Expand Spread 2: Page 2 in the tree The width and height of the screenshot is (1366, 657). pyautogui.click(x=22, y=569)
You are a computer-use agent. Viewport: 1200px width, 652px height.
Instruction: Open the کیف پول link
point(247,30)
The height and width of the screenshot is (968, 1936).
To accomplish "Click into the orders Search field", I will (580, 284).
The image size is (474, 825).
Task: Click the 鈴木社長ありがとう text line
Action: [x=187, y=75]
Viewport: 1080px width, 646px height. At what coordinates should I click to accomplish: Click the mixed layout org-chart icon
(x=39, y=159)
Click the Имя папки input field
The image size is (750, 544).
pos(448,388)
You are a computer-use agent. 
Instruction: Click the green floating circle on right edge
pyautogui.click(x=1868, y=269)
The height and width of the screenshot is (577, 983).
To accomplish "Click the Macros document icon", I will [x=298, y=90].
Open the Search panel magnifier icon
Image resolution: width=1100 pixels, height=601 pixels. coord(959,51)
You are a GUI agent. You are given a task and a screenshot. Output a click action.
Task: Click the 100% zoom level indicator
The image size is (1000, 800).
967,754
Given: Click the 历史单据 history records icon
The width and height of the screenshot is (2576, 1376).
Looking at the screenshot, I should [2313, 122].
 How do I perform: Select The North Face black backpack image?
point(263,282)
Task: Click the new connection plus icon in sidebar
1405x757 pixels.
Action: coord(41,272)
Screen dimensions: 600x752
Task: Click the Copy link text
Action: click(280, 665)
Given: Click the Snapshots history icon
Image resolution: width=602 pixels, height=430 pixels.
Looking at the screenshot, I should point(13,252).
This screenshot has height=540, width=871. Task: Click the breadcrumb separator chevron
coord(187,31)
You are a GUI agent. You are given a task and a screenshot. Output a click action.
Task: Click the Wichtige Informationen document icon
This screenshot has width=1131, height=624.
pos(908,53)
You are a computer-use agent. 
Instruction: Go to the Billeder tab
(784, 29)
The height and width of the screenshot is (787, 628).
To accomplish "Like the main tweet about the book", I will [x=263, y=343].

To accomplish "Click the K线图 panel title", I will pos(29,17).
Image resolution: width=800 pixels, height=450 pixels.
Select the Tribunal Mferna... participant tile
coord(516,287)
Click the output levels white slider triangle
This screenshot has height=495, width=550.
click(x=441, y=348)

- - - - -

* **Prompt**:
Up to and including the line with "The height and width of the screenshot is (968, 1936).", write out the records above exactly, starting from their first line.

* **Solution below**:
Expand Spread 2: Page 2 in the tree The width and height of the screenshot is (1366, 657). pyautogui.click(x=22, y=569)
You are a computer-use agent. Viewport: 1200px width, 652px height.
Instruction: Open the کیف پول link
point(247,30)
The height and width of the screenshot is (968, 1936).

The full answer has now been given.